Preheat oven to 350°F. Grease 9 inch springform pan generously. (line bottom with parchment paper (optional for easier removal)
Add the melted butter, Elderflower Balsamic and brown sugar to bottom of baking pan. Gently stir and spread it evenly at the bottom of the pan. Remove oranges from pan and lay at the bottom spring form pan.
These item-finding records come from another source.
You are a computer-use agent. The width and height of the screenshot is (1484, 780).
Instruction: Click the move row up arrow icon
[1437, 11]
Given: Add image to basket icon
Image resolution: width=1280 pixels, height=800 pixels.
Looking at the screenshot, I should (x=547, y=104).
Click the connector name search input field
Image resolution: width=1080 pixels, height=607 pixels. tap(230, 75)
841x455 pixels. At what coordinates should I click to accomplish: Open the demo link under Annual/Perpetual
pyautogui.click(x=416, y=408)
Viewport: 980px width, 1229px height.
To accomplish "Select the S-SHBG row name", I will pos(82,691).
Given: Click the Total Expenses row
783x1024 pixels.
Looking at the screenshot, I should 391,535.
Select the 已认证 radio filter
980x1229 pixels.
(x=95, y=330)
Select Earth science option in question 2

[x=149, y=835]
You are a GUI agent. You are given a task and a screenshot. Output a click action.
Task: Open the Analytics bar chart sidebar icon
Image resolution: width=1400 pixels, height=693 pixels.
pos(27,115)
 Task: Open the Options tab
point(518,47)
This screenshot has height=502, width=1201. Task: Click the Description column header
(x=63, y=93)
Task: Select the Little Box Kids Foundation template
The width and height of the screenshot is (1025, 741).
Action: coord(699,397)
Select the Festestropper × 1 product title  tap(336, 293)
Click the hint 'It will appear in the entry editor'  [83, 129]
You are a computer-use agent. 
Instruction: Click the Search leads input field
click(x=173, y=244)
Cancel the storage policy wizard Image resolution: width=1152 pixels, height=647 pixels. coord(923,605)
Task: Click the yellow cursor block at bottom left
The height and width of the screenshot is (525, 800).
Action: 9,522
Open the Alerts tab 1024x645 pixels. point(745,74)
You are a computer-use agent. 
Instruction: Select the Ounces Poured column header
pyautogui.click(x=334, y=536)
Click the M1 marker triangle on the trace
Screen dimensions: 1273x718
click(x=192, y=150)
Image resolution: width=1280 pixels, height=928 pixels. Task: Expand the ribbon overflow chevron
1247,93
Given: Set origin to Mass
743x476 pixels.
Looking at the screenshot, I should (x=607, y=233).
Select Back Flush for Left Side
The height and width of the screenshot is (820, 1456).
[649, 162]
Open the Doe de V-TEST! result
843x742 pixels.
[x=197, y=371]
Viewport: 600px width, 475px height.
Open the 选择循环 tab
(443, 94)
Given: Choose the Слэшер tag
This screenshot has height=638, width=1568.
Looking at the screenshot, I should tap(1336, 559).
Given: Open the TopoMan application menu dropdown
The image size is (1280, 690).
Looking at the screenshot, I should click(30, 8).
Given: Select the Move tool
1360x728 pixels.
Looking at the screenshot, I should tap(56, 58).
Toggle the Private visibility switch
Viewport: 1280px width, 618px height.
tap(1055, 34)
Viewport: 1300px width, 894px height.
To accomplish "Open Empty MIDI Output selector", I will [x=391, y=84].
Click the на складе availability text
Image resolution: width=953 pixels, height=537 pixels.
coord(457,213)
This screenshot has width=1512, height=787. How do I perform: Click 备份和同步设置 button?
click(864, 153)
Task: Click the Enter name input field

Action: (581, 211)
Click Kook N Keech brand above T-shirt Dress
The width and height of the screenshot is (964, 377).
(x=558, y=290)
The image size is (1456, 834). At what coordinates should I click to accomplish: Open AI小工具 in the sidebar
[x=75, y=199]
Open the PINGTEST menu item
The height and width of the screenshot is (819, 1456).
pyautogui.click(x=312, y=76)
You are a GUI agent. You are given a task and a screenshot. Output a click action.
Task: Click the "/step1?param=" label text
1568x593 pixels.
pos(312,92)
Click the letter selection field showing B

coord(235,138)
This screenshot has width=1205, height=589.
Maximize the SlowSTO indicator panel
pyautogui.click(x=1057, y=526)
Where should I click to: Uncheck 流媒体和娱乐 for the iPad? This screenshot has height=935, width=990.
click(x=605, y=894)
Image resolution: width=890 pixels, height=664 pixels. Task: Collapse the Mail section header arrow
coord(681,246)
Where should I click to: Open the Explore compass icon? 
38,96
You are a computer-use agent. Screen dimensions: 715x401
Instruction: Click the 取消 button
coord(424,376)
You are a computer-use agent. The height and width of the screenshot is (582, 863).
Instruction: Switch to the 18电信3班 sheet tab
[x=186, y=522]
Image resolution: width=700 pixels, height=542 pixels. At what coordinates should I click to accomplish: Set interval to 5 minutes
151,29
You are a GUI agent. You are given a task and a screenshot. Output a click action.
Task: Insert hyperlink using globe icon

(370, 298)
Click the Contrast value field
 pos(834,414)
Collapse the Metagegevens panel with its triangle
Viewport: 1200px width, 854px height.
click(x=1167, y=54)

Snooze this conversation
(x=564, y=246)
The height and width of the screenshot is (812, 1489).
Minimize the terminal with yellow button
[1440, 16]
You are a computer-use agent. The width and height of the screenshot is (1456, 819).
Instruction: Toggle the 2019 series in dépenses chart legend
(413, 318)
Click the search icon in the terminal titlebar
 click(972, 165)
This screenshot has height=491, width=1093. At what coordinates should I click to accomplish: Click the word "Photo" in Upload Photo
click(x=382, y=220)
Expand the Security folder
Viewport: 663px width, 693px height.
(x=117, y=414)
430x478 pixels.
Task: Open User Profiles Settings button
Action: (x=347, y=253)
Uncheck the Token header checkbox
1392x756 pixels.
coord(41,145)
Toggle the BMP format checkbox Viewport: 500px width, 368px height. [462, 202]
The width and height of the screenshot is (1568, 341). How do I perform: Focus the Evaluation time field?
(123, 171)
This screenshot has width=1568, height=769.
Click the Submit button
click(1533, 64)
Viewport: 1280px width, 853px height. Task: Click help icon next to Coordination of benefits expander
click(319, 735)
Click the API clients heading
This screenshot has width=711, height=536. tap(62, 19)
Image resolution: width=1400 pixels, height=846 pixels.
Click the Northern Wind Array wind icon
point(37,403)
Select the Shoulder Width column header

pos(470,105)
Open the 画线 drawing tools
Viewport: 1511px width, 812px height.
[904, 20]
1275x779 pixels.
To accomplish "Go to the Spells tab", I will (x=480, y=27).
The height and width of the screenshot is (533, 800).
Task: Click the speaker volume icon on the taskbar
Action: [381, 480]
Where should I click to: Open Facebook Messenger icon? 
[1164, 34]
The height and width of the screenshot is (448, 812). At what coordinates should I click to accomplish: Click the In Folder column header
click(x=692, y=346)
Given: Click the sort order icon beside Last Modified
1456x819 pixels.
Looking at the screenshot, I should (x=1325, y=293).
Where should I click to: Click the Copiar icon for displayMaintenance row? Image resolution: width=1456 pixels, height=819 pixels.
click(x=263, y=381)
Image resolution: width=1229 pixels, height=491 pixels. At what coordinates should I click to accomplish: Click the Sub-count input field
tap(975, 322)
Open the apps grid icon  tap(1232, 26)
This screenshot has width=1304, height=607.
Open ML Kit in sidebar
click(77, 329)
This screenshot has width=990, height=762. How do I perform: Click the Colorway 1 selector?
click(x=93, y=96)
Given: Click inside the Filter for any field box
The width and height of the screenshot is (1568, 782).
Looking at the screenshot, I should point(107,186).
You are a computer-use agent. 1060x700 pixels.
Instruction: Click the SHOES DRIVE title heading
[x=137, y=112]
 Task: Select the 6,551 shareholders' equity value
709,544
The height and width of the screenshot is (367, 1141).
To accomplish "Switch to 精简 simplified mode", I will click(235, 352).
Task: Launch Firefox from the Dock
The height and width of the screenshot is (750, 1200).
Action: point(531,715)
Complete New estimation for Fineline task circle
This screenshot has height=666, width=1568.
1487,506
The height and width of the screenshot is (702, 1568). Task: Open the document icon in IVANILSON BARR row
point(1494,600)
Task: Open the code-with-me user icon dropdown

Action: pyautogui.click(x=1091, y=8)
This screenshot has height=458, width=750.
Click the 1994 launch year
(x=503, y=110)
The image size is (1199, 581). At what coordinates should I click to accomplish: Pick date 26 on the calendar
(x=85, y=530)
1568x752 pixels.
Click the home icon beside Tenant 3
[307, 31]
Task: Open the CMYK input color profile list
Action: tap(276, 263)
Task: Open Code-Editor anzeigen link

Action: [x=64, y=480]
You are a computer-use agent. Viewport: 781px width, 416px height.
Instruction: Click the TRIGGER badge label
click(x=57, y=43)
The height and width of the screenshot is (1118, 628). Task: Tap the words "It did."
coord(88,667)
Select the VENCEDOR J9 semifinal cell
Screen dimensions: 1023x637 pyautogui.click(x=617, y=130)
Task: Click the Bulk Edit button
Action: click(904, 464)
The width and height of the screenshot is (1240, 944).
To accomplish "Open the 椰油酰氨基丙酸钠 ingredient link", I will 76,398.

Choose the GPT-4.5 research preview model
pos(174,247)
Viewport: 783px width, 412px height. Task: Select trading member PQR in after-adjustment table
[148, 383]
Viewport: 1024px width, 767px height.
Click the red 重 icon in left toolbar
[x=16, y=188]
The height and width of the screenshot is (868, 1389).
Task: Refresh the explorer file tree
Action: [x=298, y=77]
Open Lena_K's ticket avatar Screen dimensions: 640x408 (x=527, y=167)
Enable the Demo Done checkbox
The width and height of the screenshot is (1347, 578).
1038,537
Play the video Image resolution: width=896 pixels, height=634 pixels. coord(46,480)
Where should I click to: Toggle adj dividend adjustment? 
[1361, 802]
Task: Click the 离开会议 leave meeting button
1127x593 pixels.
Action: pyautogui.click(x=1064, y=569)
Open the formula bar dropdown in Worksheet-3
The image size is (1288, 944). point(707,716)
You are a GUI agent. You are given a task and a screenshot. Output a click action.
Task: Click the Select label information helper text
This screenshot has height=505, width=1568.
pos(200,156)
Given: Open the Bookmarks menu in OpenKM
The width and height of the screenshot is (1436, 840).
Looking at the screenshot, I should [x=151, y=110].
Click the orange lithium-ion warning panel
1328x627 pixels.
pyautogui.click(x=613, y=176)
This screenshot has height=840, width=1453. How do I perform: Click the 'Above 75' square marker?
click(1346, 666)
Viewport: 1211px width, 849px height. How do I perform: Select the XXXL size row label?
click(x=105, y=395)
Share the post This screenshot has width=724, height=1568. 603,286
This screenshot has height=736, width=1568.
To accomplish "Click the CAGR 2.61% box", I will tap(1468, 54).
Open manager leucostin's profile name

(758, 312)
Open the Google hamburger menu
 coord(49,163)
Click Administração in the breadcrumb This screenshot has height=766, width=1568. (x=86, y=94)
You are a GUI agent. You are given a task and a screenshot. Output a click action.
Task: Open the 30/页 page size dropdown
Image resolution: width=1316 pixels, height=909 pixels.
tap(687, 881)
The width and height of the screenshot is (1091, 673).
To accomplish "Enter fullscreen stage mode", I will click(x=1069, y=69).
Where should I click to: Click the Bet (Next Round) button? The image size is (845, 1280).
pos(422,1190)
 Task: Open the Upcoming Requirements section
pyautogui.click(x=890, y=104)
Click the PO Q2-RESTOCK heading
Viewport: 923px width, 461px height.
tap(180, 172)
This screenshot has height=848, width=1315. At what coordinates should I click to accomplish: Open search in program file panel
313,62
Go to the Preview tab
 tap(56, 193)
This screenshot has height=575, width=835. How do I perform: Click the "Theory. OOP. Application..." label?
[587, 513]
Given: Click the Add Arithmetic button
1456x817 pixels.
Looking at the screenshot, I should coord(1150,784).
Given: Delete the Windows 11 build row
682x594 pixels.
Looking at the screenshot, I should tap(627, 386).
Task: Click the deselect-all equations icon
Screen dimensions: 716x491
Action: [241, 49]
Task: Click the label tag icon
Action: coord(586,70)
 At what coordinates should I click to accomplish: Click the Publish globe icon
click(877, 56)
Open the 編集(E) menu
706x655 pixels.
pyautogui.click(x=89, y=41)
Start in the center and place them in a circular pattern slightly overlapping each other. (Reserve the delicious orange scented simple syrup for another use, such as cocktails.)
Follow the instructions for the olive oil cake mix. Pour batter into pan and bake in preheated oven for 50 minutes or until a toothpick comes clean. Allow to cool for 20 minutes. Open springform and use a knife to loosen edges around cake if needed. Place plate over top of cake pan and carefully invert cake onto plate. Peel off parchment paper if you lined the bottom of pan. Allow to cool, slice and enjoy!